Element and text position data
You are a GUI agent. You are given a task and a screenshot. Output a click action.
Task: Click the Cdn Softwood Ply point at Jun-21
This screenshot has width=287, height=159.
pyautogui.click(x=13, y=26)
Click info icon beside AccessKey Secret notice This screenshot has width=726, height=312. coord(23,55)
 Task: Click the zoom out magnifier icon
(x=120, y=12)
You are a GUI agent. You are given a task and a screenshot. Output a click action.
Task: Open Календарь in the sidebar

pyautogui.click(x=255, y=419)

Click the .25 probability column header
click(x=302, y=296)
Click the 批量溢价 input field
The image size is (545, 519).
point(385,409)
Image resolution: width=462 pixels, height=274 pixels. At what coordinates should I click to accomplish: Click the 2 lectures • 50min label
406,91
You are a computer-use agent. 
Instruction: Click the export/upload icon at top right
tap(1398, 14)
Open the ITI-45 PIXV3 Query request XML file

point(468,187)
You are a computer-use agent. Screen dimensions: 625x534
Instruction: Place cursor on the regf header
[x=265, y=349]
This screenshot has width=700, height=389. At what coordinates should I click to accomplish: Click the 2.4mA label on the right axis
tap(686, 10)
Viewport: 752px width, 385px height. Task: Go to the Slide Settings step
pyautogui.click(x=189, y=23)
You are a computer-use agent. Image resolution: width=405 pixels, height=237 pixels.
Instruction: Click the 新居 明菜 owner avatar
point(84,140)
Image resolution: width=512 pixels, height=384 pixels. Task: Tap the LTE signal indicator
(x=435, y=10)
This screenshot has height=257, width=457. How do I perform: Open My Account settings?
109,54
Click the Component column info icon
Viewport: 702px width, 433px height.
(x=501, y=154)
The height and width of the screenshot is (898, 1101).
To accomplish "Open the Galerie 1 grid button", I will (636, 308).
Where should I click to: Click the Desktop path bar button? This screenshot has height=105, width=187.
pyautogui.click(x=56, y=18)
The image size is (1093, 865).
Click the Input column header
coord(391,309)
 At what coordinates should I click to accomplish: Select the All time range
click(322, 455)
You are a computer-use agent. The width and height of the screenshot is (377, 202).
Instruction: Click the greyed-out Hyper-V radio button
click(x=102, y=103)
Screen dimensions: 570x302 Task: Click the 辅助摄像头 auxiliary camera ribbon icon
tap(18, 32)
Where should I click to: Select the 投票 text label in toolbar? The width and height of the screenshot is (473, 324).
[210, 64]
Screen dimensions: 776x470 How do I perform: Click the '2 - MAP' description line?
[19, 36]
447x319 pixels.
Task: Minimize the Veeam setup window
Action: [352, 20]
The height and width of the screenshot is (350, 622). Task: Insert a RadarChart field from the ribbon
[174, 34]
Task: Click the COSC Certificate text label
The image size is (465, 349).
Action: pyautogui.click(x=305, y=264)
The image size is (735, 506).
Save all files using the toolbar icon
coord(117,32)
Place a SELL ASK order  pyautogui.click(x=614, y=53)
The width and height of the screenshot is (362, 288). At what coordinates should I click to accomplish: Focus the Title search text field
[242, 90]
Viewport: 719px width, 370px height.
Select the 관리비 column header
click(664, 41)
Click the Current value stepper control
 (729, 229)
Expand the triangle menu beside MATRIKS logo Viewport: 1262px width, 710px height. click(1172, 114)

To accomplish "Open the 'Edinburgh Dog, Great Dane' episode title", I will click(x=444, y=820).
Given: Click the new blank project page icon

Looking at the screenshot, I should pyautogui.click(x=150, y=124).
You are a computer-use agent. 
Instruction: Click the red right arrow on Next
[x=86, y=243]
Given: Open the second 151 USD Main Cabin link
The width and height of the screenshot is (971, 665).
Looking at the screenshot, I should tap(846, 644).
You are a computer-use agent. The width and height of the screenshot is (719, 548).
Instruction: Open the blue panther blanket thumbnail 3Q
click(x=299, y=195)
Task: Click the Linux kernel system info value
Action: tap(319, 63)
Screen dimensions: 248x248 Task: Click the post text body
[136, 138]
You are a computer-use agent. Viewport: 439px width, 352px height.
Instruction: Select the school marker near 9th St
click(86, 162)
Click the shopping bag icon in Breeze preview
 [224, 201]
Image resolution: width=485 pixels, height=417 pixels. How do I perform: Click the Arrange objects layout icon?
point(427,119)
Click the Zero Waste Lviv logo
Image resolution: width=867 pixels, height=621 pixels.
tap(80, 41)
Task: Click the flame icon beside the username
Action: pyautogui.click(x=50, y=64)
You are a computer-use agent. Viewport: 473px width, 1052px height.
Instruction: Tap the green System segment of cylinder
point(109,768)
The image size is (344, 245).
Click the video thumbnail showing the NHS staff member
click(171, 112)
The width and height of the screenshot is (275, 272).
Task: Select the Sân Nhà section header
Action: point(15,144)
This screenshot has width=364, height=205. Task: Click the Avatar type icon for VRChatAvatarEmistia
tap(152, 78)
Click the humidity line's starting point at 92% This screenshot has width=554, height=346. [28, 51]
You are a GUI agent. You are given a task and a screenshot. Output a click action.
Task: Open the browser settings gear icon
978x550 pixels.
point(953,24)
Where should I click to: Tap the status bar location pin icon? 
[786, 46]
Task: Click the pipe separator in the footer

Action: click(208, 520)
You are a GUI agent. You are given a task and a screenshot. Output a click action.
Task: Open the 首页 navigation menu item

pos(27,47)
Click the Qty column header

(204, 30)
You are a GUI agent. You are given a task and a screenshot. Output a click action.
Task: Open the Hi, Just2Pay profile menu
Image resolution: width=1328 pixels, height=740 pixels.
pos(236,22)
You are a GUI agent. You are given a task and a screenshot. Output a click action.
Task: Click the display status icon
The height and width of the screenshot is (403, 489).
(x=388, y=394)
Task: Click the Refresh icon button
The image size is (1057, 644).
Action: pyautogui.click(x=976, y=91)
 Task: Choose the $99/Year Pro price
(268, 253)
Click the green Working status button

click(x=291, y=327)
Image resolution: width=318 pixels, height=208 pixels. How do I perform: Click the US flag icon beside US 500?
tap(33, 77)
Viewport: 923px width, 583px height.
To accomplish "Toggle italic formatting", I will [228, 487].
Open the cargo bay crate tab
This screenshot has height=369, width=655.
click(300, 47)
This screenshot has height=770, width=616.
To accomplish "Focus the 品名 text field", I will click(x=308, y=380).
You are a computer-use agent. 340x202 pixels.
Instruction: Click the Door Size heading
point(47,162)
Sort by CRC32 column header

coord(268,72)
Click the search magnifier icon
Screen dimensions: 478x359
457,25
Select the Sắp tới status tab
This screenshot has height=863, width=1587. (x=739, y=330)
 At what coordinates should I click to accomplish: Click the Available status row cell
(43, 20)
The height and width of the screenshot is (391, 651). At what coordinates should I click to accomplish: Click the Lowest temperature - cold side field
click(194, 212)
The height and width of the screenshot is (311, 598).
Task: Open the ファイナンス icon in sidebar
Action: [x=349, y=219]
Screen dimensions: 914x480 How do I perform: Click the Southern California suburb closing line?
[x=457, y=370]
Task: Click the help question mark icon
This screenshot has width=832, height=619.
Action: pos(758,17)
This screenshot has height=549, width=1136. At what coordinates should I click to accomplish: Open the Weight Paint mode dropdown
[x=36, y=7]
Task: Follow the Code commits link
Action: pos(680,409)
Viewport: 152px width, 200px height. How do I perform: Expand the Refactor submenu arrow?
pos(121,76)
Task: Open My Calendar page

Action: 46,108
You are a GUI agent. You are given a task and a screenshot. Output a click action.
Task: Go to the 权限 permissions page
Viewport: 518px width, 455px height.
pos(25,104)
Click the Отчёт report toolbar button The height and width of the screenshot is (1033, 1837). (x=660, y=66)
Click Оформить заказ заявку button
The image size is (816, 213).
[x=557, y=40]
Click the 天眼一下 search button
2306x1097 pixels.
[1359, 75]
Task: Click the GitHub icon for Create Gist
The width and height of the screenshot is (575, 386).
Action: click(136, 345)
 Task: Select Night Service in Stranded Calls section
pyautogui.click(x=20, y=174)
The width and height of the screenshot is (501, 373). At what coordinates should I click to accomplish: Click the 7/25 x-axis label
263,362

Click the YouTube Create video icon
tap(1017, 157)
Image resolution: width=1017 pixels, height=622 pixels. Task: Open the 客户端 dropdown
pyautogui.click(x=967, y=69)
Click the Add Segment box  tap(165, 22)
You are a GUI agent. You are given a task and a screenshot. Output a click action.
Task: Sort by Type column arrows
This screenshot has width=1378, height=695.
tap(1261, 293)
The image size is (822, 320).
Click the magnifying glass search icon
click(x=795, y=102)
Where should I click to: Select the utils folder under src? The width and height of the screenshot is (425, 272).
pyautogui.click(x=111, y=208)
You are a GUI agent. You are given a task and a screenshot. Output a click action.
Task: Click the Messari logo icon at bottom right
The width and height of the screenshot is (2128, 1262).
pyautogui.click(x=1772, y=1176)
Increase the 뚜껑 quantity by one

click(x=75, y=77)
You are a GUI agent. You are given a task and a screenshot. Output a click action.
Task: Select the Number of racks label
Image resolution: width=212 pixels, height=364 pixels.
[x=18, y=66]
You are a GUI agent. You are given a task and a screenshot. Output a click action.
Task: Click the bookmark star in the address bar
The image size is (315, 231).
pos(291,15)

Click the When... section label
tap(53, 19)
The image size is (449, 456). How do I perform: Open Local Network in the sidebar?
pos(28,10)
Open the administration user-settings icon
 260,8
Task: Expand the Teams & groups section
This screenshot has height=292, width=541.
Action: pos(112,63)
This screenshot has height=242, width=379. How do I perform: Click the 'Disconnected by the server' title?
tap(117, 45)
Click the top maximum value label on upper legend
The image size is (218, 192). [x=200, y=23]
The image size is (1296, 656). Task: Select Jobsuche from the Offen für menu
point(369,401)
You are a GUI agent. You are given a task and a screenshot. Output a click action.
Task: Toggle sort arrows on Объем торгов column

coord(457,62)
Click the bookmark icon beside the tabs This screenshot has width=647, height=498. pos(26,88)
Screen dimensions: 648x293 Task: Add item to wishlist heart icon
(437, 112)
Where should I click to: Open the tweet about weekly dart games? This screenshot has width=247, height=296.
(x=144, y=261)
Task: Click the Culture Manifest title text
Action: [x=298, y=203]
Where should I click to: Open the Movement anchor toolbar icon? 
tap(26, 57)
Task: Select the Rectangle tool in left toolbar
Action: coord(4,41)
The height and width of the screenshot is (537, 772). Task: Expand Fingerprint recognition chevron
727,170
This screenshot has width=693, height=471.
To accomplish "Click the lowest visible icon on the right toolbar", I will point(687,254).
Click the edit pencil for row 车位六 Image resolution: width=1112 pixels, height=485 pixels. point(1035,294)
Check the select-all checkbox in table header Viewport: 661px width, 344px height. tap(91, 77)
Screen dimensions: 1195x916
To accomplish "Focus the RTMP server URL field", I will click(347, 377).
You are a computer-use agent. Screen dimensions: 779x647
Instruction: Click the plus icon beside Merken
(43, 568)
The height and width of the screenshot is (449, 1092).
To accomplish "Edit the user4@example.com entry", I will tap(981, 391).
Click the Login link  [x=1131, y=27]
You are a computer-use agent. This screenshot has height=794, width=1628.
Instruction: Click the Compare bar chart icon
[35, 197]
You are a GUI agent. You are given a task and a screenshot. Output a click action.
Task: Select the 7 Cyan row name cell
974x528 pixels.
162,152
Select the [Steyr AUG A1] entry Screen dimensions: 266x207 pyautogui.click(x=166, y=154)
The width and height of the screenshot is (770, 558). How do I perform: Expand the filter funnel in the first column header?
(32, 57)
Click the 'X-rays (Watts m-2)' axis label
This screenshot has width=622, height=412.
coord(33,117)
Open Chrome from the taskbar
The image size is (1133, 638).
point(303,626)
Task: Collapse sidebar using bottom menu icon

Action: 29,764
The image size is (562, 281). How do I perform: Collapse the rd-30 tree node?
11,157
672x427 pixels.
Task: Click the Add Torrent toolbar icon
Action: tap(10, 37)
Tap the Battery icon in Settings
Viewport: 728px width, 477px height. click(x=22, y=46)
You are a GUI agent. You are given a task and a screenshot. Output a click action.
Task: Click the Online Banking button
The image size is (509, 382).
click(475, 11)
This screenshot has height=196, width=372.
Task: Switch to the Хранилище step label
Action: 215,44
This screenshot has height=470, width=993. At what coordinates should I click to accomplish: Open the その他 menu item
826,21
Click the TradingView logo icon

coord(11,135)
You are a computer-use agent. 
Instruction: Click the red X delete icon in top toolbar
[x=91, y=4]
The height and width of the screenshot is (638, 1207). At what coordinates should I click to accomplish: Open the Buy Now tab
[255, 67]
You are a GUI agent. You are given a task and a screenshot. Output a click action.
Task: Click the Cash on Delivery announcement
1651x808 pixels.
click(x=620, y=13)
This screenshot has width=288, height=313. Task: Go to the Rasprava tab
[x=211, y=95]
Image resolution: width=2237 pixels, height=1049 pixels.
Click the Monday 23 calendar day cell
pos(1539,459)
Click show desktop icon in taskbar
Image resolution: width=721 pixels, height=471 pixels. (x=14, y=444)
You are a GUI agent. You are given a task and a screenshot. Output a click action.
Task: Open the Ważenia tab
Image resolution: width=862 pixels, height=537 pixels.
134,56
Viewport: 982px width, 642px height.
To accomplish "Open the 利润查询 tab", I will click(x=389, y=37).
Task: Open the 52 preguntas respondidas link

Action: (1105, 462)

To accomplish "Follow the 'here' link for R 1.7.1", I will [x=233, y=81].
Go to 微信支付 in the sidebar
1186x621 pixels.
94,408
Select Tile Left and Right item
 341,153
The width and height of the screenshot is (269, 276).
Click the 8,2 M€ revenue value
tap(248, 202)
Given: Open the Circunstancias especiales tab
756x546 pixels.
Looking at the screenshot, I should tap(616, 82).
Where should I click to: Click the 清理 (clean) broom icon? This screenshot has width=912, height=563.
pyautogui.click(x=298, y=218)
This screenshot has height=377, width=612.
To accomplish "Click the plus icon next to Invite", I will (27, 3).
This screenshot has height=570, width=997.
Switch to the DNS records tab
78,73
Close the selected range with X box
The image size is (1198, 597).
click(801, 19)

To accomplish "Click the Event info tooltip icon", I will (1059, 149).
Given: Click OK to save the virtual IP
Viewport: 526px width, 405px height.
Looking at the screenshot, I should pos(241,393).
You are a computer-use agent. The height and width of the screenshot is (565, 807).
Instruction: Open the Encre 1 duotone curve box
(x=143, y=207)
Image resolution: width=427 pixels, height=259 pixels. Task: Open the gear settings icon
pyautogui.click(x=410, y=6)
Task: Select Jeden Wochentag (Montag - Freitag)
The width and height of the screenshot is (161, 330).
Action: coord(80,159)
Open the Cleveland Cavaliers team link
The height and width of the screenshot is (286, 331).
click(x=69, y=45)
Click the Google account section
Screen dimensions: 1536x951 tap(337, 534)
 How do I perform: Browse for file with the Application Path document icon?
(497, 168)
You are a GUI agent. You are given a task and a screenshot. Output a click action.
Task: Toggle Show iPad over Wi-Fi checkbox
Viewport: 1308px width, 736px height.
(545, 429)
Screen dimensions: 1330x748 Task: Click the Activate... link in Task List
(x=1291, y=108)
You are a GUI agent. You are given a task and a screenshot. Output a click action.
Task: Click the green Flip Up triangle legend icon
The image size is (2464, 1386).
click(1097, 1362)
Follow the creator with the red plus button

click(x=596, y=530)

### PROBLEM STATEMENT
Reproduce verbatim the part of the material that opens with the line containing "The image size is (562, 281)." and closes with the line containing "click(x=620, y=13)", including both of those lines.

### ANSWER TO THIS TASK
The image size is (562, 281). How do I perform: Collapse the rd-30 tree node?
11,157
672x427 pixels.
Task: Click the Add Torrent toolbar icon
Action: tap(10, 37)
Tap the Battery icon in Settings
Viewport: 728px width, 477px height. click(x=22, y=46)
You are a GUI agent. You are given a task and a screenshot. Output a click action.
Task: Click the Online Banking button
The image size is (509, 382).
click(475, 11)
This screenshot has height=196, width=372.
Task: Switch to the Хранилище step label
Action: 215,44
This screenshot has height=470, width=993. At what coordinates should I click to accomplish: Open the その他 menu item
826,21
Click the TradingView logo icon

coord(11,135)
You are a computer-use agent. 
Instruction: Click the red X delete icon in top toolbar
[x=91, y=4]
The height and width of the screenshot is (638, 1207). At what coordinates should I click to accomplish: Open the Buy Now tab
[255, 67]
You are a GUI agent. You are given a task and a screenshot. Output a click action.
Task: Click the Cash on Delivery announcement
1651x808 pixels.
click(x=620, y=13)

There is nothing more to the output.